Why Xie Lingyun (385-433)?

Why Xie Lingyun (385-433)?

Ping Wang - Associate Professor of Asian Languages & Literature, University of Washington

Wednesday, March 3, 2021 - 2:00pm to 3:30pm
via Zoom See map

To understand the rise of classical Chinese poetry in the five-syllable line during the third and then again fifth centuries, it is essential to return to the “least-read major poet” Xie Lingyun. In this talk, I venture to answer some of the thorny questions in Xie Lingyun studies. What is wrong with the cliched label shanshui shi or “Landscape Poetry?” If we moved away from this traditional yet problematic categorization, how else might we situate Xie Lingyun’s poetry in the literary tradition, especially with regard to the development of shi poetry? Last but not least, how did Xie Lingyun bring about what would have been a crucial transformation in constructing the five-syllable line?  Considerations of these questions taken together may shed new light on the emergence of early Chinese classical poetry and its subsequent ascension to the “classical” status.

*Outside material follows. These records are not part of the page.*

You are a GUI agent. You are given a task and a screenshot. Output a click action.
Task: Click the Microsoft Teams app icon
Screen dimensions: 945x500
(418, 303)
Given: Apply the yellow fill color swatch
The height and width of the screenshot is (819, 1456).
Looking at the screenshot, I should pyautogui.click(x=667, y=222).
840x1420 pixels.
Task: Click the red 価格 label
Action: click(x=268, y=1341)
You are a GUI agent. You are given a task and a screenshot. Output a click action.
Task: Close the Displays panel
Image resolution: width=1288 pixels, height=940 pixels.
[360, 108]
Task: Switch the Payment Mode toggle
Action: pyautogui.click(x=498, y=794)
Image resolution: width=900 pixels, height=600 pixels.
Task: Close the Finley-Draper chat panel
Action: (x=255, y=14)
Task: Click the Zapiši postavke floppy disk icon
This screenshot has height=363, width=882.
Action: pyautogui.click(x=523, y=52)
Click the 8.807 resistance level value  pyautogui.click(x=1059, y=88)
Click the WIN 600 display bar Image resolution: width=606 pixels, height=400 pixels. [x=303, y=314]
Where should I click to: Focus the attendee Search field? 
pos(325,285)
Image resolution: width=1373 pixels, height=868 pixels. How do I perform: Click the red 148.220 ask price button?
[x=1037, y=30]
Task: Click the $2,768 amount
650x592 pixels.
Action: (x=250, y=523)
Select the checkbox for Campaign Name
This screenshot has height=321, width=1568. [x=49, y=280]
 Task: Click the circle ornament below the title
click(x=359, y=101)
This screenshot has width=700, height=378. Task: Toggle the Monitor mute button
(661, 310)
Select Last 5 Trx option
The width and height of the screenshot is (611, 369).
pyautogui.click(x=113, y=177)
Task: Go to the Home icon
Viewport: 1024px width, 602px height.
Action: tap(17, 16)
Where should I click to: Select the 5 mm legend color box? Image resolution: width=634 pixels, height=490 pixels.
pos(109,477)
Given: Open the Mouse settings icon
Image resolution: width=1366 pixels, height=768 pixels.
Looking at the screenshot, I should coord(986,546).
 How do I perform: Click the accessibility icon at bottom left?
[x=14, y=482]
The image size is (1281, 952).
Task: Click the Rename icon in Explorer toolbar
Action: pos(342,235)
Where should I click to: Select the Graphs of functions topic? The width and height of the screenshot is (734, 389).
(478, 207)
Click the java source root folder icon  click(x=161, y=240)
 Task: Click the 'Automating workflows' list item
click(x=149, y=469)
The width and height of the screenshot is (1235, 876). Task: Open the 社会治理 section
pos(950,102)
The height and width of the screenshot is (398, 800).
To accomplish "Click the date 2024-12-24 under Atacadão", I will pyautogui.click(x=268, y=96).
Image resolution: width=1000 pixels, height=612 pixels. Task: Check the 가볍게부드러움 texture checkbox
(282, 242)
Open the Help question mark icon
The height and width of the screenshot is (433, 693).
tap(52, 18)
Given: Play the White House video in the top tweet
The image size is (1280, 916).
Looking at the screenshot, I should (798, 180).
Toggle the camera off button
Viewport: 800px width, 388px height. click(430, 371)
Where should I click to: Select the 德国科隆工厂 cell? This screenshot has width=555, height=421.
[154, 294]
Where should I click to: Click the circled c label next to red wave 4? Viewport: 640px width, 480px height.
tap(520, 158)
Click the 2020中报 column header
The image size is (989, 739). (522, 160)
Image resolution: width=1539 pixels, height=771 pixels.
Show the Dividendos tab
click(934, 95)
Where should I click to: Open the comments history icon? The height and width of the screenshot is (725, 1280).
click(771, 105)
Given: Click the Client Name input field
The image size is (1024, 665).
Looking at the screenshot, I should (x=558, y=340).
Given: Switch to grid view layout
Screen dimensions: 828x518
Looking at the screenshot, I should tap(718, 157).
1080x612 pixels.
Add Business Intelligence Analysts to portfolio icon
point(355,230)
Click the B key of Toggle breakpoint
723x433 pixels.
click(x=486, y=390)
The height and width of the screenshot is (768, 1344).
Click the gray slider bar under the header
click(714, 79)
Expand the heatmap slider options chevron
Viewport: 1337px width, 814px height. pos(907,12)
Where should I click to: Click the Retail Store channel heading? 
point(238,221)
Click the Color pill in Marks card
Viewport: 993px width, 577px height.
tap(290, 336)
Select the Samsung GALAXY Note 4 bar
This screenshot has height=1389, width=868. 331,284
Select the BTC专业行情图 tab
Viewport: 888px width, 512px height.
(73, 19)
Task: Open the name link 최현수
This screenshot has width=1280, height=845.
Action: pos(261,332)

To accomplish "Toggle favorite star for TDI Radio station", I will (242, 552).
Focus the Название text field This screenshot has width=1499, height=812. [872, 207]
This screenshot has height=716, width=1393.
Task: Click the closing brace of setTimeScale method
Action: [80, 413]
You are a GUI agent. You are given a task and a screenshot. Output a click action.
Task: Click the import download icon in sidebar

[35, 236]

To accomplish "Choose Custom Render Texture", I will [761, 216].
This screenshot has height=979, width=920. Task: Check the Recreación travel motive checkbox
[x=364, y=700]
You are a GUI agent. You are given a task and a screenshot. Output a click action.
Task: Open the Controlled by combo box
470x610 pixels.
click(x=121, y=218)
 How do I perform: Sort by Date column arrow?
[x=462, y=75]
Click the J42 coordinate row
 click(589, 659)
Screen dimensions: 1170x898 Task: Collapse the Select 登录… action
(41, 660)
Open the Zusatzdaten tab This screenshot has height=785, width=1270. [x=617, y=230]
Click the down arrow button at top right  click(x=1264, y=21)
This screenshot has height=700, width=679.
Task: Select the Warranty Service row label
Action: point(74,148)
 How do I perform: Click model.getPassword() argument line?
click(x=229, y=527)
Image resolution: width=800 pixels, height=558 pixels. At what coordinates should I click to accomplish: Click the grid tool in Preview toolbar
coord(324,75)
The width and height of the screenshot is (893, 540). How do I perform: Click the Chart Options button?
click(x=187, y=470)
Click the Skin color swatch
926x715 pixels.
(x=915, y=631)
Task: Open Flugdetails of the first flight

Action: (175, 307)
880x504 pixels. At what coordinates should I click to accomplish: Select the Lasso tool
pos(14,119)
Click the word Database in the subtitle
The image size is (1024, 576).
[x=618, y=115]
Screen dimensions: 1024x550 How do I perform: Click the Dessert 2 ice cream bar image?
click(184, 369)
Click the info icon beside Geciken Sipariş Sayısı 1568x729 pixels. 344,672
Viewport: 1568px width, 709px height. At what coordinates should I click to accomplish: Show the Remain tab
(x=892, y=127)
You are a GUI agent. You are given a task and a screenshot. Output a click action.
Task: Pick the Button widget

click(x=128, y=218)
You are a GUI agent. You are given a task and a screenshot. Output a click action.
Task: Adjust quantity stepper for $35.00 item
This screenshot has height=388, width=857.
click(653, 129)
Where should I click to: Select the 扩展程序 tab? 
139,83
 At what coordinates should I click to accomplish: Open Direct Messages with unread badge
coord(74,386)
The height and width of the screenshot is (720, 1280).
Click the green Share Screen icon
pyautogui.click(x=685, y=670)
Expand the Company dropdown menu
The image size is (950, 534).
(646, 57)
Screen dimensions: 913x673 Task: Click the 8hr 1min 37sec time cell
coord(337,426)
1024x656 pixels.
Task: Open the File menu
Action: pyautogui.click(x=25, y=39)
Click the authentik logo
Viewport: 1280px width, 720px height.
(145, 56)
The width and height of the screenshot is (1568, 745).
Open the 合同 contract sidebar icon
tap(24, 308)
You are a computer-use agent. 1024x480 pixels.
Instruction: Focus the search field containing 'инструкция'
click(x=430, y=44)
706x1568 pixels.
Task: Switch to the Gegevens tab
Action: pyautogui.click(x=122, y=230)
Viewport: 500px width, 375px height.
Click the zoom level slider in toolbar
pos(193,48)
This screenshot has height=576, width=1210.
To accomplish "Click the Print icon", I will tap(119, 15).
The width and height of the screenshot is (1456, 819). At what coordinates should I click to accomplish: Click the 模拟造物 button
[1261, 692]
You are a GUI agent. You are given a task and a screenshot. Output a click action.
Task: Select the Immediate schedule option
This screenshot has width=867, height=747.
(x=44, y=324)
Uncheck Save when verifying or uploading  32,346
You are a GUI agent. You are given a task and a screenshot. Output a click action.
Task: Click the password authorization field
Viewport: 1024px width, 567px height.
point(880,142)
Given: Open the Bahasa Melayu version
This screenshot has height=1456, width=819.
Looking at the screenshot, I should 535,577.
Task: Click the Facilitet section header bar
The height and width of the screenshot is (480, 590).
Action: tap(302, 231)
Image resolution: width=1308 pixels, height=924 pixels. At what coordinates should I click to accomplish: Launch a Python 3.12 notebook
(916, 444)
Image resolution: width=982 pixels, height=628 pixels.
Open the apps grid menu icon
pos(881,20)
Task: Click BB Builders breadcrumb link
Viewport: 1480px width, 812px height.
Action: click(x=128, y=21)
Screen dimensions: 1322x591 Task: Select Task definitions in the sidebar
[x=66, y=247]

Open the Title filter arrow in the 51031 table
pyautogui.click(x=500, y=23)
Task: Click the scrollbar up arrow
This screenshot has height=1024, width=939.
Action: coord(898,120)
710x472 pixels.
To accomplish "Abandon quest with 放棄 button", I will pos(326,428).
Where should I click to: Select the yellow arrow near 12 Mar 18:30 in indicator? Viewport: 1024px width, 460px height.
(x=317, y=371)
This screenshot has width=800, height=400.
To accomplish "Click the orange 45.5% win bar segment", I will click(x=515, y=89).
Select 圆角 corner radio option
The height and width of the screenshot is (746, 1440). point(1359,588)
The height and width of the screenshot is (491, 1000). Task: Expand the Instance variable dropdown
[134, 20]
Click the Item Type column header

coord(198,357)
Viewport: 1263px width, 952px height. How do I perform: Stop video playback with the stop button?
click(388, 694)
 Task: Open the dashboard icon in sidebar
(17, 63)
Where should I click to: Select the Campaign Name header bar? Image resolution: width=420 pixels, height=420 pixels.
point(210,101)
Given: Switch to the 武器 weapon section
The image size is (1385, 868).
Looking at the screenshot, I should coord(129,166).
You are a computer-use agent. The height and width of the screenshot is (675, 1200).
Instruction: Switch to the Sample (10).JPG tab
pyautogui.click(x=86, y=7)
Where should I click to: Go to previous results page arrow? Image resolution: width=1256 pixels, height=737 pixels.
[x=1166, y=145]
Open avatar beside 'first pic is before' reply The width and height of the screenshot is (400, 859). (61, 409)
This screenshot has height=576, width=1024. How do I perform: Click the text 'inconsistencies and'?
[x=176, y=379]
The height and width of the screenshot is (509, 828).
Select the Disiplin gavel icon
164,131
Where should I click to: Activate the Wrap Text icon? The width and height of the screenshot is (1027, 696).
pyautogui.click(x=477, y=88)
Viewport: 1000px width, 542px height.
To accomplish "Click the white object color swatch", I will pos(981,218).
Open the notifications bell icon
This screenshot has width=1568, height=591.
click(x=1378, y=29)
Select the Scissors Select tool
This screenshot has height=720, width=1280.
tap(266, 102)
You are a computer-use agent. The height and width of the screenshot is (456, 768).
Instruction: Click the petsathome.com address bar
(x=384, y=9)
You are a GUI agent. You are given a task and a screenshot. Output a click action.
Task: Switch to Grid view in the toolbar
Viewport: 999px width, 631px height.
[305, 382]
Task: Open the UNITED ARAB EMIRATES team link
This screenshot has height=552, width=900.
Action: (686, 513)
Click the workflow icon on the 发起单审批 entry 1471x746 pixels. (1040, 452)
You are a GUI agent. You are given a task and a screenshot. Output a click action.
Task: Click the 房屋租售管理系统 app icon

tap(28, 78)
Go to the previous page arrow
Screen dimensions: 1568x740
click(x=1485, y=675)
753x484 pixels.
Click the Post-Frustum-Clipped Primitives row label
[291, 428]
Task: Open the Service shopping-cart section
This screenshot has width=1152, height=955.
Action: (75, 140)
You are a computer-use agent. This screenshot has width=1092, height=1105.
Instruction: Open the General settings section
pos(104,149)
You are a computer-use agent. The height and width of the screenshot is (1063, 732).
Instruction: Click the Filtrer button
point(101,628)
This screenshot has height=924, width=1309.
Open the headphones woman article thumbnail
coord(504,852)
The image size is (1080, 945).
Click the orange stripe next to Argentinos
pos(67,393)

Ping Wang is Associate Professor of Chinese Literature at the University of Washington, Seattle. She has taught at the University of Colorado, Boulder; University of Wisconsin, Madison; and Princeton University. Her research focuses on the history of early and medieval Chinese literature, poetry and poetics, and translation and criticism. She is the author of The Age of Courtly Writing: Wen xuan Compiler Xiao Tong (501-531) and His Circle (Leiden: Brill, 2012) and co-editor of Southern Identity and Southern Estrangement in Medieval Chinese Poetry (Hong Kong: Hong Kong University Press, 2015). She has published numerous journal articles on Six Dynasties and Tang poetry. Currently, she is working on a book manuscript that explores the cultural and textual meanings of the Chinese “landscape” (shanshui) and the role Xie Lingyun played in the (re)formation of shi poetry.